Proposed Illinois license law fails to satisfy license litigants: “We need to pursue the litigation”

Mike Fourcher

The dome awaits.

A long awaited bill to update Illinois’ cannabis licensing process affirms the award of 75 dispensary licenses to the 21 winners of 2020’s license process, creates a new lottery for 110 licenses for 2,291 other dispensary applicants, but does not satisfy at least one group currently suing the state over the dispensary license process.

Introduced by State Rep. LaShawn Ford (D-Chicago), the legislation comes after months of negotiations between social equity applicant groups, and is aimed at breaking legal logjams created by two lawsuits filed by applicant groups charging that 2020’s licensing process is unconstitutional.

[Read the proposed legislation]

“This is the best way to do it for the second round,” said Rep. Ford. Rather than, “to hire a new company or rely on KPMG to score everything again, or create a new application process that we’re not ready to have.”

The legislation’s proposed new process would award 75 licenses to a “Tied Applicant Group”, the 21 winners of the 2020 license process, but would limit those winners to no more than 10 licenses each. Then, within 45 days, every group that applied in the 2020 process, but scored 85% or better of the 250 points allowed, so-called “Qualified Applicants”, would be automatically entered into a second round lottery of 110 licenses. In addition, winners of the Qualified Applicant lottery, would only be allowed to be the majority owner of three licenses, seven less than those awarded in other lotteries.

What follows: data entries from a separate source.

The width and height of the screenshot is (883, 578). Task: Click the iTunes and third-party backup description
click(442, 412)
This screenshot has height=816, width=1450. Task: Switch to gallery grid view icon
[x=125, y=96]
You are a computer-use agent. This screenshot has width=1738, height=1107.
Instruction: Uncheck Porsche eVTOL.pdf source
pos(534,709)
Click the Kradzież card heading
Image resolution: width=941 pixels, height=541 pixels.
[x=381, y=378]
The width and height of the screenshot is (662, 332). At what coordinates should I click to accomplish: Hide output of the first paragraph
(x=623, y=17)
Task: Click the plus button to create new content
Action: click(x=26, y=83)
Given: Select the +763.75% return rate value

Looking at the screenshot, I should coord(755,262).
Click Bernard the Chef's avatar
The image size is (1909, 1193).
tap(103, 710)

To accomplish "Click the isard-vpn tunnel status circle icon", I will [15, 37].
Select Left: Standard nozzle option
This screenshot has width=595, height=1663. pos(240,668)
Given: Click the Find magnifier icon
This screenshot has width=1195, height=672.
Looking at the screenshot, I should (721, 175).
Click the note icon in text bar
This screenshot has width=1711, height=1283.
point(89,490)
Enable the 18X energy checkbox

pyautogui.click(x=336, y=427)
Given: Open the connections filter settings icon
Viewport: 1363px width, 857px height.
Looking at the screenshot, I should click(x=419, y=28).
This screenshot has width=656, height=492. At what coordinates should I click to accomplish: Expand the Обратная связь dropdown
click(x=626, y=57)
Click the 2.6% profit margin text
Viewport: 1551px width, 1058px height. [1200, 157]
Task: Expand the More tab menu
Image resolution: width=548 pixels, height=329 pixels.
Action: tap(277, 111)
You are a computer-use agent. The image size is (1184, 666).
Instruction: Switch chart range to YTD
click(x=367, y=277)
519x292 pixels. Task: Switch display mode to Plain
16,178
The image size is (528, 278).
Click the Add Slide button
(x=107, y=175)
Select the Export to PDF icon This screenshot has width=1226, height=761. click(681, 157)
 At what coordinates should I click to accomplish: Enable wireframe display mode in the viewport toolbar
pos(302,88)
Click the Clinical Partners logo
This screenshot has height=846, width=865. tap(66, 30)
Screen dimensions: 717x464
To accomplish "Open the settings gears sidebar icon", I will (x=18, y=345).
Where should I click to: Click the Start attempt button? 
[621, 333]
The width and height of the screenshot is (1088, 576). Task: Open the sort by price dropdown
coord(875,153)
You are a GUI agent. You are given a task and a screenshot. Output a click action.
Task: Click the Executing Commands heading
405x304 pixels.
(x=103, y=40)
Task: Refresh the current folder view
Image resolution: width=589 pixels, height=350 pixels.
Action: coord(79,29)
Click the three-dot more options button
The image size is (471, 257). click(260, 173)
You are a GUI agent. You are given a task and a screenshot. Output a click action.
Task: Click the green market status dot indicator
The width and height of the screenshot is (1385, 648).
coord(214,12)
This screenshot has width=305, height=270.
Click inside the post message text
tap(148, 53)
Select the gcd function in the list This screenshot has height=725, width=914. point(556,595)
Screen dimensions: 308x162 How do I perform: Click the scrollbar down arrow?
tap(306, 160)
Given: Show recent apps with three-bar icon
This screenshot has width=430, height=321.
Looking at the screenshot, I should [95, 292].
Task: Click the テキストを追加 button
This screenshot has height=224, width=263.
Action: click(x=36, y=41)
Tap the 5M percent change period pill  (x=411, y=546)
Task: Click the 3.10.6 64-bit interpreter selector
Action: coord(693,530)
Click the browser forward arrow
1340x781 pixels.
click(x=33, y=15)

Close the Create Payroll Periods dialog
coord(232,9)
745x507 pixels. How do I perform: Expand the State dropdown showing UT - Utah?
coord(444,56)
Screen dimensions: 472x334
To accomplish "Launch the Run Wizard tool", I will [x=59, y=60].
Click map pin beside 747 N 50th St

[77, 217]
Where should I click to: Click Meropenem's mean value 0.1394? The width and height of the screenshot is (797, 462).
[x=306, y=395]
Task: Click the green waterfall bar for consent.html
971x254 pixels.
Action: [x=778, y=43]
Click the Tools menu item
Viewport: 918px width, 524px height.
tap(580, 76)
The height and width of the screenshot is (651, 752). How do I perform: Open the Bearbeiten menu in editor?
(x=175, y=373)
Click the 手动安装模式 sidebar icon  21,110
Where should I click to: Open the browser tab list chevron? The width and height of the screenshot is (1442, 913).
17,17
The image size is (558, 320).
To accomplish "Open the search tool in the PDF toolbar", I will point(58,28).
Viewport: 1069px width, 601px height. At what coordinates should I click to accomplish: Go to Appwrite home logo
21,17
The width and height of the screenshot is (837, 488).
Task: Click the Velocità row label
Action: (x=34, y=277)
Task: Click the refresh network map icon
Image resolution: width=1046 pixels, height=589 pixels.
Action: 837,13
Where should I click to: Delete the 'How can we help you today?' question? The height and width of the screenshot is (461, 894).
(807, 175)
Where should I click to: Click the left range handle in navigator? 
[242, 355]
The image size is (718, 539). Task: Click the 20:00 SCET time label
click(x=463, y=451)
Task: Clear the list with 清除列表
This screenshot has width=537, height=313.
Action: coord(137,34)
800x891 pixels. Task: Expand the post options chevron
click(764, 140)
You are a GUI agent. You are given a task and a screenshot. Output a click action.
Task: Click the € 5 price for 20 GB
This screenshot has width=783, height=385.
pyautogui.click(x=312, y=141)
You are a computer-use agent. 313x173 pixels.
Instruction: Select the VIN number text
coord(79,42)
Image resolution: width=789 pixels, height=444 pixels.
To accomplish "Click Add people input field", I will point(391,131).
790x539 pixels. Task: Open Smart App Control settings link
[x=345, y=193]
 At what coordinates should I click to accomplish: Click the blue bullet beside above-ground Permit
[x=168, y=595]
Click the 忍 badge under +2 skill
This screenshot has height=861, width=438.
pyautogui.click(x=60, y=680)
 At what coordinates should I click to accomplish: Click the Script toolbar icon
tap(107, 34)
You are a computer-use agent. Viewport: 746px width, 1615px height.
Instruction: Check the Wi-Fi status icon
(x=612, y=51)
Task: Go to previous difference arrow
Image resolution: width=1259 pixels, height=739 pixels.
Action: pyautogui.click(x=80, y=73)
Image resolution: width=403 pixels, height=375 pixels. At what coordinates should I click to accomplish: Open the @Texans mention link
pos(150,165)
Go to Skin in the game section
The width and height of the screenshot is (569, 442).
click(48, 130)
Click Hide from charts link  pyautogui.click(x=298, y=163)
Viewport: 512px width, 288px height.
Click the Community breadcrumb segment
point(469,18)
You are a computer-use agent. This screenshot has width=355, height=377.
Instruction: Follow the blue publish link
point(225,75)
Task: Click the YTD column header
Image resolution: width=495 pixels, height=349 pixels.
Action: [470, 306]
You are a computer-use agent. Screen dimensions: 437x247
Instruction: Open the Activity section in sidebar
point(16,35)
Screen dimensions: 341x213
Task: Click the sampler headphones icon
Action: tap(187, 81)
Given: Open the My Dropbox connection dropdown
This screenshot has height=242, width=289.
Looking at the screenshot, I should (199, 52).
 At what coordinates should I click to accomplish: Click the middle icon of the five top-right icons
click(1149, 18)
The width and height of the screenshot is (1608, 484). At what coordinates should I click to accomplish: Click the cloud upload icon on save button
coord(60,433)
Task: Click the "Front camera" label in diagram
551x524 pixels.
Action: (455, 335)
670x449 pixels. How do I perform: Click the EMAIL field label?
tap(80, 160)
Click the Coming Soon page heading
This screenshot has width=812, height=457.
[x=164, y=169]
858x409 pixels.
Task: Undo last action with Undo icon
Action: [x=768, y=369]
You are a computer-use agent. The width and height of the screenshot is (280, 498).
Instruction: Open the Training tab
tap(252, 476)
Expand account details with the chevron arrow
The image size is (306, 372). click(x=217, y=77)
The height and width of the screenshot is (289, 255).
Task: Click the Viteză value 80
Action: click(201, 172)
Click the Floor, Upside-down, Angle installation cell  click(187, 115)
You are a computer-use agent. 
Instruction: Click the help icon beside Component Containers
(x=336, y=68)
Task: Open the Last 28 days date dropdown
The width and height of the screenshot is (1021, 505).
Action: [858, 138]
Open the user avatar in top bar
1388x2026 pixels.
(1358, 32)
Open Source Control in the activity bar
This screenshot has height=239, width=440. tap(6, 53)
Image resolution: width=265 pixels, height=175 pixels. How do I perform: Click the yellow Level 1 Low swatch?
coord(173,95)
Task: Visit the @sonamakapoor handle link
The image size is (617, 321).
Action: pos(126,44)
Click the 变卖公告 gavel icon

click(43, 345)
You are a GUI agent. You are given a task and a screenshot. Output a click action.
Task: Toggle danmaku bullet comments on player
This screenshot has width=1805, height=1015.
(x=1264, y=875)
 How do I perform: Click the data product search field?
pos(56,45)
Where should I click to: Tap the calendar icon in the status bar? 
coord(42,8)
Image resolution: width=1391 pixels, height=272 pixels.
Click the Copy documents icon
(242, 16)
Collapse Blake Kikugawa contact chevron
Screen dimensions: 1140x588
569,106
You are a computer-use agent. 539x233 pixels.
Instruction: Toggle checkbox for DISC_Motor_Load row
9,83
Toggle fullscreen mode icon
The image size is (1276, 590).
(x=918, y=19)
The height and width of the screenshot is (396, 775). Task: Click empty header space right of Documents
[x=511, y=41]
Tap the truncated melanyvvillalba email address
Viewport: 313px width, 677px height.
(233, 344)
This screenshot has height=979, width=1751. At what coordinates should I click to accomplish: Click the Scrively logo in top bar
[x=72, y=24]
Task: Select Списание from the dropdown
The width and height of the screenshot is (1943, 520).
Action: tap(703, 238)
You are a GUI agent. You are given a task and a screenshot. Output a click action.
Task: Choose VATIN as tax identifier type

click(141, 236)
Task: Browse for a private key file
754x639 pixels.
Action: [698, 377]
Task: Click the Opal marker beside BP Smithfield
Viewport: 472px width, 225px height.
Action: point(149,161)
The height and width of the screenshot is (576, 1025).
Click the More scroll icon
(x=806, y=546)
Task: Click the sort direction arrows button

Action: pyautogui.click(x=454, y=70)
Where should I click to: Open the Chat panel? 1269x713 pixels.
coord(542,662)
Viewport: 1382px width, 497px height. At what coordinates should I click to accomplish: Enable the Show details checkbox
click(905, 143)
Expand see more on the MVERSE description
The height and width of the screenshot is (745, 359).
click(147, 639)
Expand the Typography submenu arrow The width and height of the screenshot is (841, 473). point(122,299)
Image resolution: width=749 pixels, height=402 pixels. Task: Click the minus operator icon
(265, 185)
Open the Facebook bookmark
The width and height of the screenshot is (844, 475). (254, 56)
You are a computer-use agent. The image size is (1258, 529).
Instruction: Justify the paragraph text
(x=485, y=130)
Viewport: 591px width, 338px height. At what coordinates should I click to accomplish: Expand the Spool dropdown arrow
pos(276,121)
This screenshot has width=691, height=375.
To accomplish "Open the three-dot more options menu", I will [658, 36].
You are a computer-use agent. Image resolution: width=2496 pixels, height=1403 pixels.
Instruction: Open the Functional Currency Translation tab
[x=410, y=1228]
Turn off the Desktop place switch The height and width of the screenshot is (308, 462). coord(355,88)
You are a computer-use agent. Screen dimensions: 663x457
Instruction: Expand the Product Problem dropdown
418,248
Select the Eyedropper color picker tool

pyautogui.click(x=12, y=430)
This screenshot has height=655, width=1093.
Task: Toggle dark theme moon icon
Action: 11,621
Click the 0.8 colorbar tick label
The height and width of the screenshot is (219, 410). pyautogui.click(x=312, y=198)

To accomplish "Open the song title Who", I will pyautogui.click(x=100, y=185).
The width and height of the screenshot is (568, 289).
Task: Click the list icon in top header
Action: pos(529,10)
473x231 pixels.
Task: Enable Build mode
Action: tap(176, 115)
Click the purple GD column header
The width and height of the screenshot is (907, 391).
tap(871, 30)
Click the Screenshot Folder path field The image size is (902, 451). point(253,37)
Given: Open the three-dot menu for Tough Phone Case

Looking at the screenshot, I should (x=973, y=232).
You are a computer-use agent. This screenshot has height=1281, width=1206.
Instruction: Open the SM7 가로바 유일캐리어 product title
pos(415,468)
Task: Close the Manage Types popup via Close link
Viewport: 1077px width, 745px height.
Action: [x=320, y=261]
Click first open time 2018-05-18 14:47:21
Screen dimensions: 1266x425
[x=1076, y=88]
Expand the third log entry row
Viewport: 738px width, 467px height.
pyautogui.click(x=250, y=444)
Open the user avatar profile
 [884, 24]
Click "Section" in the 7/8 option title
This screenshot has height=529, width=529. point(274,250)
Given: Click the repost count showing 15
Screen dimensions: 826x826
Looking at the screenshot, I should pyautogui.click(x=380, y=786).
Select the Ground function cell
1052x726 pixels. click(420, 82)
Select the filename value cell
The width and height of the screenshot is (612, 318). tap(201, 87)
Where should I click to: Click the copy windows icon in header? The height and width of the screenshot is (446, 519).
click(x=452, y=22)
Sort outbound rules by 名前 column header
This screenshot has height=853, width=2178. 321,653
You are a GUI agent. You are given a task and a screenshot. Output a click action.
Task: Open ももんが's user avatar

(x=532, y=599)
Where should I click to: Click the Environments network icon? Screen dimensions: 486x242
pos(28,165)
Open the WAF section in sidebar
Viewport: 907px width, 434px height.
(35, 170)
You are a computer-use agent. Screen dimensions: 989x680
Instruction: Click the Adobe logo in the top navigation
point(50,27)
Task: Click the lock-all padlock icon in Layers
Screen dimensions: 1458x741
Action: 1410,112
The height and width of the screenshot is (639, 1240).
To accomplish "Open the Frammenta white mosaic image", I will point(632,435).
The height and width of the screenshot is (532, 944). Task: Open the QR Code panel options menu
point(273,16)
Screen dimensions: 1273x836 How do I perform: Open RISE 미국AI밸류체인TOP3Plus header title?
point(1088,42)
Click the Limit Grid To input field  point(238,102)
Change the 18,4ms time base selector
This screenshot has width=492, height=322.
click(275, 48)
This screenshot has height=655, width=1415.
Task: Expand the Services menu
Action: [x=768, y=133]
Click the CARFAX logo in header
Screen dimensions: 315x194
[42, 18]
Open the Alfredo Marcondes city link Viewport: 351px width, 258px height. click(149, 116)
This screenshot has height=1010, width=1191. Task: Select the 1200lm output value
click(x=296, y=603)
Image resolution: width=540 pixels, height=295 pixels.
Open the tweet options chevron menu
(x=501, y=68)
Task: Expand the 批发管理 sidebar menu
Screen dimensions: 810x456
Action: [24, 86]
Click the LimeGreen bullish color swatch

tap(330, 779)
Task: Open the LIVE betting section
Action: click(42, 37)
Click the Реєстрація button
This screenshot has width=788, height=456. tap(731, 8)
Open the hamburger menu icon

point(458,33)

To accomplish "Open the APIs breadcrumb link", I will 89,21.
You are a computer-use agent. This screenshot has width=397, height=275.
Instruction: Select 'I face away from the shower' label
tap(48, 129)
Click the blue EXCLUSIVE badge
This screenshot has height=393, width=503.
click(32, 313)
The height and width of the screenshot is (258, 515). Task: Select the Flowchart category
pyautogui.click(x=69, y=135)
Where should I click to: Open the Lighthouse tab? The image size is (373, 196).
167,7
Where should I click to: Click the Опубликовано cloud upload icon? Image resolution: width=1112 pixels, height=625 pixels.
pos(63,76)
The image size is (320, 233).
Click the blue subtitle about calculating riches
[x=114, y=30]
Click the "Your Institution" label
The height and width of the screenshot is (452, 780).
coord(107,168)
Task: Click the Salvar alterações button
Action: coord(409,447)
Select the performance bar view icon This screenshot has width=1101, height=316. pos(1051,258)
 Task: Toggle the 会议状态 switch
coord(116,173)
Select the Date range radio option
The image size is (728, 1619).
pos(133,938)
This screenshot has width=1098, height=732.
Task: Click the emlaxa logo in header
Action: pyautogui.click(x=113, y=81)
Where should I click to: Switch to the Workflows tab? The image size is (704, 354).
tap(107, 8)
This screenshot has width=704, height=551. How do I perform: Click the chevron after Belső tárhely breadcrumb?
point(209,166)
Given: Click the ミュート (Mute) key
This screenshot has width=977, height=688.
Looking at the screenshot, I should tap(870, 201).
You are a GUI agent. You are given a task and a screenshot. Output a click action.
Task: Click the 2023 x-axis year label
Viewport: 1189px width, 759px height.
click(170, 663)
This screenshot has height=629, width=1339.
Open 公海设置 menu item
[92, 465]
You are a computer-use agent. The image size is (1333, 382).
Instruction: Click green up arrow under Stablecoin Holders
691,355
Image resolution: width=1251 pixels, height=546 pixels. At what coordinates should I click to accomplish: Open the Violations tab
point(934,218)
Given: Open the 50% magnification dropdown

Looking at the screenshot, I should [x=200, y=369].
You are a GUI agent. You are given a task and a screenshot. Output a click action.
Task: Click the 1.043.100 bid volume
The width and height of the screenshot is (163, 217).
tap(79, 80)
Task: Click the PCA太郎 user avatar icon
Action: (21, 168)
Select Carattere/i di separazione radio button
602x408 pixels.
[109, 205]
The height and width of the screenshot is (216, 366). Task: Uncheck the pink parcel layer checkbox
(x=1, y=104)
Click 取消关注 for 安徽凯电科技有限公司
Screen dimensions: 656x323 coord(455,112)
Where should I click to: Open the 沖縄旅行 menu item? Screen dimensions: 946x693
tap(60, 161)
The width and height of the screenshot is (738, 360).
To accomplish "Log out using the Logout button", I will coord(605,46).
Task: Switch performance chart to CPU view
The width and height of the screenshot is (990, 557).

Also, according to the proposed legislation, the Qualified Applicant lottery would not include 276 social equity applicants who obtained their social equity status through hiring residents of disproportionately impacted areas, were arrested for cannabis laws, or were part of an impacted family. This path to social equity status, a so-called “slave clause” by activists, has incensed applicants since a majority of the 21 winners announced last September attained their social equity status through this method.

“This one group is getting no shot at all,” said Irina Dashevsky, an attorney from Locke Lorde representing a group of applicants suing the state over the license process. “There were many requests on the FAQs asking, ‘Are you going to treat different social equity groups differently?’ The resounding response was no.”

A key reason for Rep. Ford’s proposed legislation is to address two pending Illinois lawsuits, one in Cook County and another, litigated by Dashevsky in Sangamon County, that contend the license scoring process’ award of “veterans bonus points” to applicant teams led by a military veteran. Plaintiffs in both lawsuits charge the veterans points unfairly advantage a class of individuals in scoring, a “special class” not allowed in the Illinois constitution.

“I don’t think this is compelling enough, where I would recommend to my clients dropping the litigation,” says Dashevsky, who says she has not been contacted by legislators. “Rather to the contrary, it lends itself to the opposite result: We need to pursue the litigation.”

Unlike earlier legislation floated by Rep. Ford, the latest version is choc-a-bloc with legislative fixes unrelated to the dispensary licenses held up in court. It includes: 

  • creating five new medical licenses, each with a “plus-one adult use license”, targeted at social equity applicants, 
  • bringing FOIA rules for medical licenses in line with adult-use ones, unties medical patients from purchasing from a specific medical dispensary, 
  • broadening dispensaries’ ability to purchase from craft grower, processors, and other dispensaries, 
  • allowing cannabis workers to start work before they received their state-issued IDs, 
  • requiring adult-use cultivators, processors, craft growers, and transporters to keep an up-to-date ownership table, 
  • stopping state regulators from modifying BLS regions for distribution of licenses, and 
  • clarifying the Cannabis Oversight Officer as a “coordinator” between agencies, but reenforces language limiting that regulator from participating in license awards or disciplinary action.

According to Rep. Ford, that last aspect was language “requested by the Governor’s office”, a curious move, as many states, including California, New York, Missouri, and Michigan, are moving to unify authority under a single cannabis regulator. 

State officials did not respond to a request for comment by publication.